┏━━

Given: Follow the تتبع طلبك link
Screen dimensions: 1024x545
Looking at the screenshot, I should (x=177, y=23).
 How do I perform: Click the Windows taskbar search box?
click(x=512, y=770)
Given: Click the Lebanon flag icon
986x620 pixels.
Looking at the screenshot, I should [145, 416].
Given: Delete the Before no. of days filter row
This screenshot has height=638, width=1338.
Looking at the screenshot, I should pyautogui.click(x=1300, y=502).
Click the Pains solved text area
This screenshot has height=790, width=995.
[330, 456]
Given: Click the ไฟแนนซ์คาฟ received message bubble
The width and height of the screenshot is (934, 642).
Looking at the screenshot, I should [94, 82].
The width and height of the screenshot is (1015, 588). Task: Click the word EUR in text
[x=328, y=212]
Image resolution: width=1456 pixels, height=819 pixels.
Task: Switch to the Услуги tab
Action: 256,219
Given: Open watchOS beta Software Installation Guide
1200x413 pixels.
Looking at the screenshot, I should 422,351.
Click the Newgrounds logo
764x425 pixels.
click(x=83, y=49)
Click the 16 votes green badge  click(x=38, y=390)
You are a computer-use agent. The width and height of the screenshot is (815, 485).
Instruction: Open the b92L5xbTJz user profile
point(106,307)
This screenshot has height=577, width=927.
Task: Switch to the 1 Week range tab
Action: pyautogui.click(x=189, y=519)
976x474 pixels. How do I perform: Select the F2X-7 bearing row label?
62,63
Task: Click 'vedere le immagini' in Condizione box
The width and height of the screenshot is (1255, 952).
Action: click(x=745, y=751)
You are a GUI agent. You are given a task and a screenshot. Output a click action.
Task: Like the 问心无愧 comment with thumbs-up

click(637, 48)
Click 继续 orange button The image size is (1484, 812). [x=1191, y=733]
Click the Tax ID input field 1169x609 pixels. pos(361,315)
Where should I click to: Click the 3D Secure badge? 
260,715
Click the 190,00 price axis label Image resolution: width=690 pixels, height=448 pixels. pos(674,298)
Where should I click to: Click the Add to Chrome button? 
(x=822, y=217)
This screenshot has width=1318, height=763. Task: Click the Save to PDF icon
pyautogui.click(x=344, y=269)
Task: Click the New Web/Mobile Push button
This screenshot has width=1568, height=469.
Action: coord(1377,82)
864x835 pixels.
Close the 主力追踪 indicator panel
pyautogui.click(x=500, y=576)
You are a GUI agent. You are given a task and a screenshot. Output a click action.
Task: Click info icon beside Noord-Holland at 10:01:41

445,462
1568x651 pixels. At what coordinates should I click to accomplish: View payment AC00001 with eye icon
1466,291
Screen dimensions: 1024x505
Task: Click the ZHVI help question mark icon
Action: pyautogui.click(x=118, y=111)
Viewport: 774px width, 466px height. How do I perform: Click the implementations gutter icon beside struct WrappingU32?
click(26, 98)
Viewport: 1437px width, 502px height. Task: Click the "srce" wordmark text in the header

┗━━

### What you should do
Your answer should consist solely of the lines above from the line with "Task: Click 'vedere" to the line with "Click 继续 orange", both included, reproduced exactly.

### Solution below
Task: Click 'vedere le immagini' in Condizione box
The width and height of the screenshot is (1255, 952).
Action: click(x=745, y=751)
You are a GUI agent. You are given a task and a screenshot. Output a click action.
Task: Like the 问心无愧 comment with thumbs-up

click(637, 48)
Click 继续 orange button The image size is (1484, 812). [x=1191, y=733]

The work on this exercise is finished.